This opinion will be unpublished and

may not be cited except as provided by

Minn. Stat. § 480A.08, subd. 3 (2004).








Pamela J. Mittag,





Caseys Retail Company (Corp),



Department of Employment & Economic Development,




Filed June 6, 2006


Willis, Judge


Department of Employment & Economic Development

File No. 7956 05



Pamela J. Mittag, 1217 Second Street Southwest, Wadena, MN 56482 (pro se relator)


Caseys Retail Company, Post Office Box 283, St. Louis, MO 63166-0283 (respondent)


Linda A. Holmes, Department of Employment and Economic Development, E200 First National Bank Building, 332 Minnesota Street, St. Paul, MN 55101-1351 (for respondent Department of Employment & Economic Security)


            Considered and decided by Stoneburner, Presiding Judge; Kalitowski, Judge; and Willis, Judge.

U N P U B L I S H E D   O P I N I O N


            Relator challenges the decision of the unemployment-law judge (ULJ) that she is disqualified from benefits.  Because we conclude from the undisputed circumstances surrounding the termination of relator’s employment that the termination of her employment was not voluntary, we reverse.


Relator Pamela Mittag worked as a store manager for respondent Casey’s Retail Company from 1996 until 2005.  When Mittag applied for unemployment benefits, a department adjudicator determined that Mittag was qualified because she had been discharged for reasons that did not rise to the level of employment misconduct. Respondent appealed, and, after a telephone hearing and de novo review, a ULJ determined that Mittag was not qualified for benefits because she had quit. Mittag requested reconsideration by the ULJ; the ULJ reconsidered and affirmed his previous decision.  Mittag now seeks certiorari review. 

Generally, “[w]hether an employee has been discharged or voluntarily quit is a question of fact.”  Midland Elec., Inc. v. Johnson, 372 N.W.2d 810, 812 (Minn. App. 1985).  But the ultimate determination of whether an employee is disqualified from receipt of unemployment benefits is a question of law, which this court reviews de novo.  Ress v. Abbott Nw. Hosp. Inc., 448 N.W.2d 519, 523 (Minn. 1989).     
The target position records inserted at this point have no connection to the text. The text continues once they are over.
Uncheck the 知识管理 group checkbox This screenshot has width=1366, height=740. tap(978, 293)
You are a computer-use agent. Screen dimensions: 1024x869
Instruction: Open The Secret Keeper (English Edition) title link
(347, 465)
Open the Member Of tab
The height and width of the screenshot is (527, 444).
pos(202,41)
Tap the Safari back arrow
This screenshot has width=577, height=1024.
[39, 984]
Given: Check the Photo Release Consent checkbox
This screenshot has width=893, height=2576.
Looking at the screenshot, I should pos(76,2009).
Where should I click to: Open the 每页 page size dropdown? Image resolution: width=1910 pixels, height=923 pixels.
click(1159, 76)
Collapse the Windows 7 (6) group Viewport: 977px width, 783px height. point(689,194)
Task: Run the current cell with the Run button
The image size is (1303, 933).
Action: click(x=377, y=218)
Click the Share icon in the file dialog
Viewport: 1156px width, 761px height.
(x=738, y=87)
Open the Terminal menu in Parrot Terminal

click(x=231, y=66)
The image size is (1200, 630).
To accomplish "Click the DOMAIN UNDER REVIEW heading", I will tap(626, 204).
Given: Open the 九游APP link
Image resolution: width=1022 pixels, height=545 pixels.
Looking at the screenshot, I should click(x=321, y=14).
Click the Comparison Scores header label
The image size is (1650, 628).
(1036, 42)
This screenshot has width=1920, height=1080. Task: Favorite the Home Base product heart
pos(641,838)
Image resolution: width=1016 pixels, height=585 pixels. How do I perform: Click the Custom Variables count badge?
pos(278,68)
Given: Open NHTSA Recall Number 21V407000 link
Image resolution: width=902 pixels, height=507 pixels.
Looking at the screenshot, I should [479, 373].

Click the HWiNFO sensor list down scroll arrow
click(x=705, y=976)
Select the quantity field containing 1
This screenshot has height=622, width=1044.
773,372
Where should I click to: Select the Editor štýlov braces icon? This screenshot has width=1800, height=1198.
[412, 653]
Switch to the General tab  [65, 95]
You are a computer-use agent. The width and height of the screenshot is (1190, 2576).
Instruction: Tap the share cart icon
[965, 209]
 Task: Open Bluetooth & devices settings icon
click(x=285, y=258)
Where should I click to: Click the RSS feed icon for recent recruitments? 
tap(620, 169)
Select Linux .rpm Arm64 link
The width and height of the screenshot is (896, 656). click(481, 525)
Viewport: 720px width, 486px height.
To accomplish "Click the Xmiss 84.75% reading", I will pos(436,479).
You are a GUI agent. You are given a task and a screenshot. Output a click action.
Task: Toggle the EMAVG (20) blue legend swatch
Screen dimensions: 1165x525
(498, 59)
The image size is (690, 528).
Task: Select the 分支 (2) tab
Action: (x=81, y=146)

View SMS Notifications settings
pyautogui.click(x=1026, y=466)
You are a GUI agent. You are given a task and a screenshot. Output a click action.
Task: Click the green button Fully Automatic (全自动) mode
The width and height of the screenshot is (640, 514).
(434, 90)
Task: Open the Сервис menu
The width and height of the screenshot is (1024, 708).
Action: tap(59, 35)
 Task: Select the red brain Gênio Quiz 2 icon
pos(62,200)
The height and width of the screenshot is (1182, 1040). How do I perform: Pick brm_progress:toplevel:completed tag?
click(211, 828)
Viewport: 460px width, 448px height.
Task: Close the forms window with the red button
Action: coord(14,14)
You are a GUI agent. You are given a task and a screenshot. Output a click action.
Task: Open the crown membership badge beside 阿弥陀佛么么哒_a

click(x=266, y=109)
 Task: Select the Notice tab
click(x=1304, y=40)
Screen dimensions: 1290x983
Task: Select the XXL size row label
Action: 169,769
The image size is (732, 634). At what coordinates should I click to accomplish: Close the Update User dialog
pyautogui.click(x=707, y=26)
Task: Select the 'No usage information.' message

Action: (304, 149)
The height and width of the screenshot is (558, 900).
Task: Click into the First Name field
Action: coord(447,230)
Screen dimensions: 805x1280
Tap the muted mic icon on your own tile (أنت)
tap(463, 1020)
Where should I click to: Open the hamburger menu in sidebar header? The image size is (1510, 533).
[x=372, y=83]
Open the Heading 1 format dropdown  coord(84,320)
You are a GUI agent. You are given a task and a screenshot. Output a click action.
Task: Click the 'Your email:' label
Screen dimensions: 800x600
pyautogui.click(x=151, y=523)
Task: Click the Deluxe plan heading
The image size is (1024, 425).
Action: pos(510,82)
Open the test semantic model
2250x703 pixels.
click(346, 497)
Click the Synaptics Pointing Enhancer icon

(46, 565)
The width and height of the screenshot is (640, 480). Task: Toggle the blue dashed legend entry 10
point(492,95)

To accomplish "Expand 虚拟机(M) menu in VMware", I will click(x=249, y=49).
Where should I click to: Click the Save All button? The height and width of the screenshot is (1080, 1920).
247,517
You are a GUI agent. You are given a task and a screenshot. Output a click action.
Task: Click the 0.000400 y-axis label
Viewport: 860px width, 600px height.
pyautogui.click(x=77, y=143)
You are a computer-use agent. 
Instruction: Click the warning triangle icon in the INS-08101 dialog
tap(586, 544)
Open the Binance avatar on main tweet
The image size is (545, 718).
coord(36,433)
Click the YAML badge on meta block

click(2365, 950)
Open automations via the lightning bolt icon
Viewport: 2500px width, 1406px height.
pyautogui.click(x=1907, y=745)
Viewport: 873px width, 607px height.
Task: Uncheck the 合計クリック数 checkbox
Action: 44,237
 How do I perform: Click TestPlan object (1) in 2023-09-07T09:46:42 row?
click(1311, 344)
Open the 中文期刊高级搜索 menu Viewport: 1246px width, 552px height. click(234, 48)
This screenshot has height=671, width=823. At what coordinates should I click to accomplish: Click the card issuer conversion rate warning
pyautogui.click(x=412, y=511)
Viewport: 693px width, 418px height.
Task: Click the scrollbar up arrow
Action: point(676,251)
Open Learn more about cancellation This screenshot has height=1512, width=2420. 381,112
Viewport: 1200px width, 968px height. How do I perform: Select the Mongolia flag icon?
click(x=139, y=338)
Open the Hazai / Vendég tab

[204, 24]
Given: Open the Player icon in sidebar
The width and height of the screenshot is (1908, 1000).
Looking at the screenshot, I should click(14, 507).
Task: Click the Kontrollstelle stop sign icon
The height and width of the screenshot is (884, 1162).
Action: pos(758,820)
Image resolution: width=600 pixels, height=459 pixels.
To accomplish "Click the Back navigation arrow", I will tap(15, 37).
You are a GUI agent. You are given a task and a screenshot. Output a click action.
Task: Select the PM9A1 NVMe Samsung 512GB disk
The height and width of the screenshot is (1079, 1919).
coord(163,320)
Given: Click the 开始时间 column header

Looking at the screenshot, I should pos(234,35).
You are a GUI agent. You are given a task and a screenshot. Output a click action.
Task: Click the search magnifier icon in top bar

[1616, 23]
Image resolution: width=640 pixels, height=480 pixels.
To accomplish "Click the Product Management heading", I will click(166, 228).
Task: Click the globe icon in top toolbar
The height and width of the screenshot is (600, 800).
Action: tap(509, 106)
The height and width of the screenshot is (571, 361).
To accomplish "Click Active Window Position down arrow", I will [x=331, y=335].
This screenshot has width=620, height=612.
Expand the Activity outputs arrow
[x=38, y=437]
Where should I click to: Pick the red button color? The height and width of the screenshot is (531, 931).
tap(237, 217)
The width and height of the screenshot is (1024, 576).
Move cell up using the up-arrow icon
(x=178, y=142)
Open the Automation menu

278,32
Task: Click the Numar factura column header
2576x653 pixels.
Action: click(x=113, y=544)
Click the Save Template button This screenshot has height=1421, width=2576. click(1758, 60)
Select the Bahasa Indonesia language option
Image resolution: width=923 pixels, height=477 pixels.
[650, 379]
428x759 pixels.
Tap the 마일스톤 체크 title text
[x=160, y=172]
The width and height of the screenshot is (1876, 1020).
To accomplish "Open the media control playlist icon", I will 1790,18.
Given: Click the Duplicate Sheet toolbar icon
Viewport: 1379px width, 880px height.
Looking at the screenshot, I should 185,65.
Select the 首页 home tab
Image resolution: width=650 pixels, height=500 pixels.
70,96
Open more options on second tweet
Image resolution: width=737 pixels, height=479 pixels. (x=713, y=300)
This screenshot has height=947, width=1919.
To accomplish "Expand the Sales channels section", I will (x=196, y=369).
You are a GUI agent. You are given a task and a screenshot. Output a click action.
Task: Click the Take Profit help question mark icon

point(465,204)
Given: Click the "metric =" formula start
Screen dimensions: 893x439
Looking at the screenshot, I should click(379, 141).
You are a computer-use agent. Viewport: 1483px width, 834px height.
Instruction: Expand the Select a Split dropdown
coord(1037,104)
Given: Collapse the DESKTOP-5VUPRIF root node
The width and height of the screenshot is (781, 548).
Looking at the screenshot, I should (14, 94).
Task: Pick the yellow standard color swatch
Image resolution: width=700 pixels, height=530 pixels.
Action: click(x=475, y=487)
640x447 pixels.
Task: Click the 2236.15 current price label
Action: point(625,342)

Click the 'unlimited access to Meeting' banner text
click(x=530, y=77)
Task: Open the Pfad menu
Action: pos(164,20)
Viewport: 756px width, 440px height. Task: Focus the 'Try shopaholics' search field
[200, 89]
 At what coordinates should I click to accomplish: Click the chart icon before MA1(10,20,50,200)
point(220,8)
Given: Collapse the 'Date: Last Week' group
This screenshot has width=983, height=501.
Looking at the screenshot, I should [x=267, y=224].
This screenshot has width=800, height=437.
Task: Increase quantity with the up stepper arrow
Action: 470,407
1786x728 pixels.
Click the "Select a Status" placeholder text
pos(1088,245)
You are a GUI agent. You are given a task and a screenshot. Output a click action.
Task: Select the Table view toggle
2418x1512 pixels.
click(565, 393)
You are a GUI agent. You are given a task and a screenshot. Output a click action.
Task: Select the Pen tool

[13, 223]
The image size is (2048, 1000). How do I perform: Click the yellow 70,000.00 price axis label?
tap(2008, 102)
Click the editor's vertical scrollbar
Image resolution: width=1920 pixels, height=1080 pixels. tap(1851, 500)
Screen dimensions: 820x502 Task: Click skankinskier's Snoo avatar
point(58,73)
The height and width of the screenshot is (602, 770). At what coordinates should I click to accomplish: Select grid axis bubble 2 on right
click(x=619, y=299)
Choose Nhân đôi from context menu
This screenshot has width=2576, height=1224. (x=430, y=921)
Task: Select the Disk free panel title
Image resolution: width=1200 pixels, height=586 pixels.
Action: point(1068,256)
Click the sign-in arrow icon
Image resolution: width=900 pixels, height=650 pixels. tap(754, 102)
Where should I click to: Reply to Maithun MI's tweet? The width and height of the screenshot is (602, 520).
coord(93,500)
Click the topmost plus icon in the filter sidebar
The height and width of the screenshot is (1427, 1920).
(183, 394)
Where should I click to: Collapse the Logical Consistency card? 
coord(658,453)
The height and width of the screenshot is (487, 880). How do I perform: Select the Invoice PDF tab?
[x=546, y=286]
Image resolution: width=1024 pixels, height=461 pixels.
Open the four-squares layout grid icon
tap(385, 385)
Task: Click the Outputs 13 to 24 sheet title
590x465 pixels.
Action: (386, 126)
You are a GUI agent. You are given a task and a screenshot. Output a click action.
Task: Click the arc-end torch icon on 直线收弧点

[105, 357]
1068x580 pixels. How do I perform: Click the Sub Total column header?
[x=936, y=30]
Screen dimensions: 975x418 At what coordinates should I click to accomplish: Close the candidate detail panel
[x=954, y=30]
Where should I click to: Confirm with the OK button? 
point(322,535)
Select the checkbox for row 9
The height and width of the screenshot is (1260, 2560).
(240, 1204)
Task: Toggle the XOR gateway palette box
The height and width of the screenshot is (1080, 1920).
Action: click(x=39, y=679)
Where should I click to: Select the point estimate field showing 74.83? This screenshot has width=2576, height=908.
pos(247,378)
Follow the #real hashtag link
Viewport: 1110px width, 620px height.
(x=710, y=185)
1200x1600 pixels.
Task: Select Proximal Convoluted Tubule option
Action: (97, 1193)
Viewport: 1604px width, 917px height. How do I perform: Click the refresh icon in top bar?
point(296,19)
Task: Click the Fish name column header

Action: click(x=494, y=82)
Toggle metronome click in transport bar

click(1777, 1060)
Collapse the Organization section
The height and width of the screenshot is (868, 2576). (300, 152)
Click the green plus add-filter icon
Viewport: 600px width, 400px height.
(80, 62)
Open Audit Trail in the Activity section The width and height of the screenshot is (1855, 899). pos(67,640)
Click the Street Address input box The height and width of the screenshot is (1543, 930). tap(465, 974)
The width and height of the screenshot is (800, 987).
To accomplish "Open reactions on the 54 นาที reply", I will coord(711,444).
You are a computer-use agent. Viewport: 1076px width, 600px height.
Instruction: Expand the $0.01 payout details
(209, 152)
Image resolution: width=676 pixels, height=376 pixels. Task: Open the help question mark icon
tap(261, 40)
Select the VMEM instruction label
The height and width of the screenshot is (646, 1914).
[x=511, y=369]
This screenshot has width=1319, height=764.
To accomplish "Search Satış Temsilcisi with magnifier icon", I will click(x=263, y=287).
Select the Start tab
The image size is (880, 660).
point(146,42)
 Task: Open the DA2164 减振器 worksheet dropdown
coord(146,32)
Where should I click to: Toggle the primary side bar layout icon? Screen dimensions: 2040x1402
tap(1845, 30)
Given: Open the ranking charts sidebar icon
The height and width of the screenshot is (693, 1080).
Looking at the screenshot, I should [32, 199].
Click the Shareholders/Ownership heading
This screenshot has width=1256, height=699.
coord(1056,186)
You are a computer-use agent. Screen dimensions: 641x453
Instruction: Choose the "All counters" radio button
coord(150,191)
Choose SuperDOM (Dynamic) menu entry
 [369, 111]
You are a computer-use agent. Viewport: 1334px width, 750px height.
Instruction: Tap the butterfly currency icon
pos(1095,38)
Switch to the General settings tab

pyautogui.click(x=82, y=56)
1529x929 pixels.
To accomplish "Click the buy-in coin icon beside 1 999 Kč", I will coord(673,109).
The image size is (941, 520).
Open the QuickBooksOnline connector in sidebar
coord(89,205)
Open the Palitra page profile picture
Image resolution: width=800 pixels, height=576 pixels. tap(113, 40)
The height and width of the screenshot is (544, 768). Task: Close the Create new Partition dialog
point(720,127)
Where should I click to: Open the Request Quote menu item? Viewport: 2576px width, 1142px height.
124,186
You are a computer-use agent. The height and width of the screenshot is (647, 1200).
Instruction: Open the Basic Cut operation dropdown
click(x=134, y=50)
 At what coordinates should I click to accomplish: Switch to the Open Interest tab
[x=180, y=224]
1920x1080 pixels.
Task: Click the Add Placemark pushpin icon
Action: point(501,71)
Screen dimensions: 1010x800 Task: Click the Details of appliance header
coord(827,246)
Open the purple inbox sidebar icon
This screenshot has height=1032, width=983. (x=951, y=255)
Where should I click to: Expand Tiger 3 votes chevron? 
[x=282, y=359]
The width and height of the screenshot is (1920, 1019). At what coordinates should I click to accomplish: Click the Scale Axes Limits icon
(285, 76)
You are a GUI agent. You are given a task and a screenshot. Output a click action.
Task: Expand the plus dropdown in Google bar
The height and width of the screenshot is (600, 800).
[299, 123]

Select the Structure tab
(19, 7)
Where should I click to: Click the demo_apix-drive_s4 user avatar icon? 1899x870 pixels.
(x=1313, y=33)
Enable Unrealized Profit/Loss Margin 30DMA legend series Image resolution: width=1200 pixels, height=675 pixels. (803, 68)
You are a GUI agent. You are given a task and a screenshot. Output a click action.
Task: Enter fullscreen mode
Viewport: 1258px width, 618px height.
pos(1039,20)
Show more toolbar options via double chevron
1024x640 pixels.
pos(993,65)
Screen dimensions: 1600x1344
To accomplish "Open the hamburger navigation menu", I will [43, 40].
Both “quit” and “discharge” are defined by statute. A quit “occurs when the decision to end the employment was, at the time the employment ended, the employee’s.”  Minn. Stat. § 268.095, subd. 2(a) (2004).  A discharge “occurs when any words or actions by an employer would lead a reasonable employee to believe that the employer will no longer allow the employee to work for the employer in any capacity.”  Minn. Stat. § 268.095, subd. 5(a) (2004).  

Mittag was told in July 2004 that she would be fired if any more complaints were received about her treatment of employees or customers.  More complaints were received in February and early March 2005.  On March 30, 2005, Mittag’s district manager and her area supervisor went to Mittag’s store to fire her because of these complaints. 

They testified about the meeting.  The district manager testified that “we just told [Mittag] that I’ve received three more complaints, she said, fine, I’ll get my keys, and that was it.”  The area supervisor testified, “And we went into the back room and [Mittag] said what’s up, and [the district manager] says, well, it’s not good. . . . we got some more letters.  And [Mittag] says, okay, I’ll get my key, and she got her key and left.”  When asked if Mittag had quit or been fired, the area supervisor testified, “Well, I guess I would say that [Mittag] was fired because when we had suspended her, we had told her that if we received any more letters, that she would be terminated.”

Like the area supervisor, Mittag perceived herself as having been fired when she was told that more complaints had been received.  She testified:  

[W]hen those two called me in the back room, I knew what was going to happen.  . . . And when [the area supervisor,] then [the district manager] goes, well, . . . we’ve gotten some complaints[,] I knew right there what they were doing.  I knew they were going to fire me, and I just said I’ll go get you my keys.  . . .  And when I walked to get my keys and stuff, I guess I would think that that was their opportunity to say . . . we’ll show you these things, you know, we’re not here to fire you, we just want to talk.  But nobody said that because they were there to fire me.  And that’s why when I went and said I’ll give you my keys, they didn’t argue about it because that’s what they were there for.   


We conclude that turning in her keys was Mittag’s response to having been fired; it was not a gesture signifying that she voluntarily quit.

As we noted above, a discharge “occurs when any words or actions by an employer would lead a reasonable employee to believe that the employer will no longer allow the employee to work for the employer in any capacity.”  Minn. Stat. § 268.095, subd. 5(a).  Based on the undisputed facts, we conclude that words and actions of Mittag’s district manager and her area supervisor led Mittag to believe that they would no longer allow her to work in any capacity and that within the meaning of the statute, she was discharged.